TALENT BOARD ROUND 3

STRENGTHS
Chris has the remarkable ability to understand HOW to play the game of football. He has excellent “in the box” quickness with good north-south speed that allows him an excellent burst to the ball. He shows good explosion off the line of scrimmage when used on the outside from a two point stance to rush the passer. He is a smart player who is a coach on the field and a leader on and off the field. Chris does a good job in zone coverage on passing downs. He makes his drops deep enough and understands situational football. He is the type of player who makes plays all over the field because of his instincts and excellent film study. Chris gets better and stronger as the game goes on and in the 4th quarter always comes up with an impact play. He has this quirky skill of slipping blocks instead of shedding them and making tackles in the hole that bigger linebackers would not be able to make. Chris reminds me a lot of former Lions Linebacker Chris Spielman who was drafted in the 1988 draft in the second round. For those of you who don’t remember Chris Spielman, do your own search. I can’t do everything.

CONCERNS
I have seen many athletic and even bigger linebackers drafted in the first round that never made it in the NFL, so not selecting Chris at some point in this draft because of a lack of size seems pretty ridiculous to me, but it might happen. He does lack lateral agility and change of direction skills that you would expect to see in a player who has been as productive against top talent like Chris has been and yet…he is very productive. Early in a game Chris thinks too much which affects his ability to impact, but as the game goes on, he becomes more instinctive and seems to flow to the ball much better.
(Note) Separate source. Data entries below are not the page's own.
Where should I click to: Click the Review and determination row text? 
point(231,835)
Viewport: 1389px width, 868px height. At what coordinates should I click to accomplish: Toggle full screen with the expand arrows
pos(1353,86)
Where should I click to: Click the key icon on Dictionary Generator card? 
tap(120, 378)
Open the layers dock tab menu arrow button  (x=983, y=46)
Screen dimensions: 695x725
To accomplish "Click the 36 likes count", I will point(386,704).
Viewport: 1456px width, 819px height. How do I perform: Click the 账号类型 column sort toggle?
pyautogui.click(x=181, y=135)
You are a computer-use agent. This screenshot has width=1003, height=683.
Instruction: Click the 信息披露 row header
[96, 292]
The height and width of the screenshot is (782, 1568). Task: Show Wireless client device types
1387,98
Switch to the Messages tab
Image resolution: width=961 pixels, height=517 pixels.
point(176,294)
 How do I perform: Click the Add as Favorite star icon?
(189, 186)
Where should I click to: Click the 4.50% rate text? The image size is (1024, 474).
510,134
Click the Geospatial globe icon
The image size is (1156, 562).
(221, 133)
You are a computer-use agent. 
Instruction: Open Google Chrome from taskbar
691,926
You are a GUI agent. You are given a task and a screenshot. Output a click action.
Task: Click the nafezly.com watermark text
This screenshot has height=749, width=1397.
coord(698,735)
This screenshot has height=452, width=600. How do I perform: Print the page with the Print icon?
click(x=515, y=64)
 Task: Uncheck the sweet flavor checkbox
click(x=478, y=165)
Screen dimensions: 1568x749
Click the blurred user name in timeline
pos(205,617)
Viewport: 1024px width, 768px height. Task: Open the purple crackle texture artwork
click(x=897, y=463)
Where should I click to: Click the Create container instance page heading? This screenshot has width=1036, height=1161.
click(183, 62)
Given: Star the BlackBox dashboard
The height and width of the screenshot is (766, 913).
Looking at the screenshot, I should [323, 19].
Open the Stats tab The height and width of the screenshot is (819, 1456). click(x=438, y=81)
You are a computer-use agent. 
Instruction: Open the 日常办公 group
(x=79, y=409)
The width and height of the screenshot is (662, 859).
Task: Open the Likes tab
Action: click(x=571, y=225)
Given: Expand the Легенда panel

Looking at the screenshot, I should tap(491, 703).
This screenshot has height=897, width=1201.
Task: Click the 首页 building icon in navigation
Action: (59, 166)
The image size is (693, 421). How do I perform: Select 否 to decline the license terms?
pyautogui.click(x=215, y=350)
He MUST wrap up on every tackle or players will break through him for needed yardage.

BOTTOM LINE
We can go round and round about how the NFL teams rank players and put preferences on size and speed over productivity but it will not get Chris drafted early in this draft. Some teams are not going to look at drafting Chris just because of his size. There are GM’s that have size/speed ratios for every position and they will take Chris off their boards because of this. I can tell you this: if I’m a new coach, coaching a team that has a history of drafting in the top fifteen for the last five years, I would be a fool not to draft Chris. Chris is the player I want my more “athletic” players to see in the film room on the Monday after the Sunday game. I want them to see how he mentally and physically manipulates the front seven on defense on every play and how he is in the right position to make a play on every down. I want his teammates to see how he gets blocked and knocked to the ground and quickly gets back up to make the tackle others have missed. I want them to learn from Chris HOW to play the game of football by watching how he plays. I want them to see how he stuffs a bigger, more athletic running back in the hole on the goal line when others are taking the down off. I want them to see how Chris, who might be the smallest player on the field, impacts more than his bigger, more “athletic” teammates. That’s why I draft Chris, and that’s why losing teams who want to turn around the stench of losing for the last five years should be thinking about selecting Chris and adding him to their team. If you want to see Chris’ size as a negative go right ahead, but to me, I see it as a positive. I see it as a way to turn around the stench of losing. Chris could start and play linebacker on my team any day and after I selected him in the draft I would tell my coaches to stop looking for the perfect SIZE linebacker and COACH BETTER.